● STATED TASK A
In the rows below, recast the lines from the line with "Screen dimensions: 1180x786" up to and including the line with "tap(73, 107)" as a JSON list of strings, one string per line, leaving out blank lines.
--- GIVEN TEXT ---
We can also create a new environment by specifying the package versions and channel priorities. For example, to install the numpy and rioxarray versions we previously had in a new environment called my-env we run:

conda create --name my-env rioxarray=0.17.0 numpy=1.26.4 --channel conda-forge

Notice we are explicitely requiring certain versions of our packages, and the --channel conda-forge option is asking Conda to prioritize getting the packages from conda-forge.

Check-in

Take a look at the dependencies that were installed with these two packages.

9. Exporting an environment

One of the main goals of using an environment to manage the packages used in your project is being able to share the environment so that other people can rerun your code and reproduce your results.

“Sharing the environment” means sharing instructions that Conda can use to recreate the environment you have. These instructions are, basically, a list of the packages installed in the environment, their versions, which channels were used to install them, and, optionally, build specifications.

There are several ways of creating these instructions to reconstruct an environment depending on the level of cross-platform compatibility we are looking for. However, each of the following methods to export the environment specifications will generate a new YAML file. This file type with .yml extension is human-readable markup language that is commonly used for configuration in software applications.

Navigate to project directory

Each of the commands for exporting the environment specifications will create a .yml file in our terminal’s current working directory. Remember you can use pwd (Mac & Linux) or echo %cd% (Windows CMD) on the command line to check which is your current working directory. If you need to change directories you can use cd navigation in the terminal.

The best practice is to have the environment.yml file in the directory that holds your project. This way, you can use version control on it and push it to your remote repository.

Platform and package specific

The first method to export the environment specifications is running

conda env export > environment.yml

The environment.yml is the name of the YAML file that will have the environment specifications.
---
● STATED TASK B
From the text on Conda environments, give again the passage from "conda create --name" up to and including "optionally, build specifications.", word for word.
--- EXERCISE INPUT ---
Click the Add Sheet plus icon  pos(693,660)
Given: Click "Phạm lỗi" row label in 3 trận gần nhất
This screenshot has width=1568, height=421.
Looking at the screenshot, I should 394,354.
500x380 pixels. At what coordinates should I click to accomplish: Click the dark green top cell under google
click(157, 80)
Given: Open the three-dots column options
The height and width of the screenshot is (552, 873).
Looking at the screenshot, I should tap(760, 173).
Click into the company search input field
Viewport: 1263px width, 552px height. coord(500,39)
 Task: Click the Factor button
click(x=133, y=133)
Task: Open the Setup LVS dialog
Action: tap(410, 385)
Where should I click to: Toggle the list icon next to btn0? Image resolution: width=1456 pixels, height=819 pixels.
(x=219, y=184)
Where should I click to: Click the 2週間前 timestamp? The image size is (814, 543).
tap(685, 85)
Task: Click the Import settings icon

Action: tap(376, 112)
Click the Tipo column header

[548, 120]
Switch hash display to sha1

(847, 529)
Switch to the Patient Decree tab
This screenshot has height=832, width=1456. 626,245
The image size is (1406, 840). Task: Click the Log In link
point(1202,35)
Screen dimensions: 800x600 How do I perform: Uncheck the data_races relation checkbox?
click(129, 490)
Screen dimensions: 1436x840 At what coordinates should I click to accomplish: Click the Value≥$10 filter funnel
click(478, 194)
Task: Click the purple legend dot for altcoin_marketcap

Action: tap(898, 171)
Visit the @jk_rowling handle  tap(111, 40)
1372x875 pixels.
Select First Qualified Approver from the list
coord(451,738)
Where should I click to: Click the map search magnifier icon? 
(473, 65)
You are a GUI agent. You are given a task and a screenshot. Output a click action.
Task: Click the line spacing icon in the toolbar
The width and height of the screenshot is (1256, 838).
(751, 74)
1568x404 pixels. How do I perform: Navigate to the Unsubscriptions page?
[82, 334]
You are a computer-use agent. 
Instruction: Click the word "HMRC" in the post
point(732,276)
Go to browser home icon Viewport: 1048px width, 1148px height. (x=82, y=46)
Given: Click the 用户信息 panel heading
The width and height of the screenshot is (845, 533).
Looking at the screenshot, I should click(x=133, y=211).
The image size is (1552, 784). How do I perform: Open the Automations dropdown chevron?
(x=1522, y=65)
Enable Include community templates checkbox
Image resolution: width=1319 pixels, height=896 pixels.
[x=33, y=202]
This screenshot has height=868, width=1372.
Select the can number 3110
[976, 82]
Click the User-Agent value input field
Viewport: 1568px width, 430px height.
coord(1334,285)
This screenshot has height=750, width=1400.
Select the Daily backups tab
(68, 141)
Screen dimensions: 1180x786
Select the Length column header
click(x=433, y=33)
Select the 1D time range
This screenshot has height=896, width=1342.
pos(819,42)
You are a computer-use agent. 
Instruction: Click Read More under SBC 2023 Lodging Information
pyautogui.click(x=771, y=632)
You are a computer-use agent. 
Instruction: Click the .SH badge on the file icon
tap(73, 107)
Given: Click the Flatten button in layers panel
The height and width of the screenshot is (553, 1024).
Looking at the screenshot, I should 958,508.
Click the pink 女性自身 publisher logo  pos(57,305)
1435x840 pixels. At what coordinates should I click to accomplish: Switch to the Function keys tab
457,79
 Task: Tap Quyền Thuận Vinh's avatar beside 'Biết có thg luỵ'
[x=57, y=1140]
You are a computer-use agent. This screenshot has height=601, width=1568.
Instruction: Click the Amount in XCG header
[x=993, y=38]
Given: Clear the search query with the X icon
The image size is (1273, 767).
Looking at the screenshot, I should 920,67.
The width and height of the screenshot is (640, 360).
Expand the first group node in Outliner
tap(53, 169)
---
● WRITTEN REPLY A
[
  "Screen dimensions: 1180x786",
  "Select the Length column header",
  "click(x=433, y=33)",
  "Select the 1D time range",
  "This screenshot has height=896, width=1342.",
  "pos(819,42)",
  "You are a computer-use agent. ",
  "Instruction: Click Read More under SBC 2023 Lodging Information",
  "pyautogui.click(x=771, y=632)",
  "You are a computer-use agent. ",
  "Instruction: Click the .SH badge on the file icon",
  "tap(73, 107)"
]

● WRITTEN REPLY B
conda create --name my-env rioxarray=0.17.0 numpy=1.26.4 --channel conda-forge

Notice we are explicitely requiring certain versions of our packages, and the --channel conda-forge option is asking Conda to prioritize getting the packages from conda-forge.

Check-in

Take a look at the dependencies that were installed with these two packages.

9. Exporting an environment

One of the main goals of using an environment to manage the packages used in your project is being able to share the environment so that other people can rerun your code and reproduce your results.

“Sharing the environment” means sharing instructions that Conda can use to recreate the environment you have. These instructions are, basically, a list of the packages installed in the environment, their versions, which channels were used to install them, and, optionally, build specifications.